William Carlos Williams, a New Jersey doctor and Anglo-American poet, is probably best known for his poem “The Red Wheelbarrow”. But that poem was a result of his brief Imagist period when he and other poets tried to capture a scene in as few words as possible.
After Imagism he spent most of his life searching for a new American poetry, a new cadence and rhyme, with an American diction.
American free verse he felt had been taken as far as it could by its originator, Walt Whitman. And while he was impressed by the poetry of his contemporary, T.S. Eliot, he had no desire to follow in his footsteps as when he complained:
“There was heat in us,” he wrote, “a core and a drive that was gathering headway upon the theme of a rediscovery of a primary impetus, the elementary principle of all art, in the local conditions. Our work staggered to a halt for a moment under the blast of Eliot’s genius which gave the poem back to the academics. We did not know how to answer him.”
In his biography of William Carlos Williams Paul Mariani in commenting on what Williams was after in his poetry said:
“First let Americans understand the local culture, the local field of action, and then they might begin to understand what in fact a Picasso or a de Gourmont were holding out to America. Otherwise, there was the danger of borrowing the wrong things … “
Williams himself had this to say:
“That is precisely the artist’s problem: to unlock from what he sees before him, wherever he happens to be, the universal. It is only with the local that he can begin and not by slighting that to run off into theories and the great thoughts of antiquity. . . . He begins with what is before him. . . . Does not anyone see that all schools of the past are local in origin?”

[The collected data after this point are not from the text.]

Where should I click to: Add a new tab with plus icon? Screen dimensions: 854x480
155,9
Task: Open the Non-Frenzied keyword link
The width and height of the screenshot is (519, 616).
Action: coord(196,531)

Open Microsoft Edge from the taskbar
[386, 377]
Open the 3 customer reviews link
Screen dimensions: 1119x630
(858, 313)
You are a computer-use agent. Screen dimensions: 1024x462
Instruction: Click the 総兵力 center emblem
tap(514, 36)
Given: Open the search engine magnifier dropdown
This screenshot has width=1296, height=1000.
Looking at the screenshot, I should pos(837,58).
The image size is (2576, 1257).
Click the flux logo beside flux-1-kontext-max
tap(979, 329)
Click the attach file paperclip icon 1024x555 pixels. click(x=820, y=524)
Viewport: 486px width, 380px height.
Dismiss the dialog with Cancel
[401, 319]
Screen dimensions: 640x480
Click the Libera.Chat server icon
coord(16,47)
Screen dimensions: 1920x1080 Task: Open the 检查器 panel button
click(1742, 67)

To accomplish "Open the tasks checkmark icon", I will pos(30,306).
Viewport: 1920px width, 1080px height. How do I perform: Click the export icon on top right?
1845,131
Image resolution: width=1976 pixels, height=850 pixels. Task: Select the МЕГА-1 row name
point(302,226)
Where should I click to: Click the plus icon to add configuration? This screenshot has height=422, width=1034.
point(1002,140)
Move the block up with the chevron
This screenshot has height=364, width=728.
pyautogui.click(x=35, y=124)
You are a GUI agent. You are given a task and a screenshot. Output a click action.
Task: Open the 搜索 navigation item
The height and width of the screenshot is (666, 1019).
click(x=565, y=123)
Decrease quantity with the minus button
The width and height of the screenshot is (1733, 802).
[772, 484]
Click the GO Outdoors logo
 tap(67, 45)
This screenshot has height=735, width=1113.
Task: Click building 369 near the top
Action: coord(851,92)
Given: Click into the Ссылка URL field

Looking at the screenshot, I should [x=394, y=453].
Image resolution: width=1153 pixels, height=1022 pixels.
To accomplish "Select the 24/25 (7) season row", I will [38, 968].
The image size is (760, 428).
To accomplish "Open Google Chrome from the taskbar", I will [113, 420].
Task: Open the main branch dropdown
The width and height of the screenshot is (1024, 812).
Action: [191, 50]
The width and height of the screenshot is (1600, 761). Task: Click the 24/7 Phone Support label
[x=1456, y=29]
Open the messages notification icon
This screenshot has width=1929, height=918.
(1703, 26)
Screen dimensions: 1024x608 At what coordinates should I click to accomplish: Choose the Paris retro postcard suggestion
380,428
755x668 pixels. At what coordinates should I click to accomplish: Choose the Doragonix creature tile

Williams, always inventive, eventually developed a new poetry device, the “variable foot” as it was called, which he used to give his poetry a new cadence following an American-like diction.
See for example:
Mariani in his book puts it this way:
“A poem, he (Williams) said, was not a series of metric lines repeated over and over with unfailing regularity, but rather like the sea, “an assembly of tides, waves, ripples,” a matter of regular rhythmic particles that were repeated as part of a greater pattern. A rhythmic unit did not consist of longs and shorts but was, finally and simply, “any repeated sequence of lengths and heights,” like a wave, which carried water but was not itself that water. Words conveyed a rhythm, but the rhythm itself was antecedent and independent of those words.”
“ … like a wave, which carried water but was not itself that water ...”
That I think is a good definition of poetry.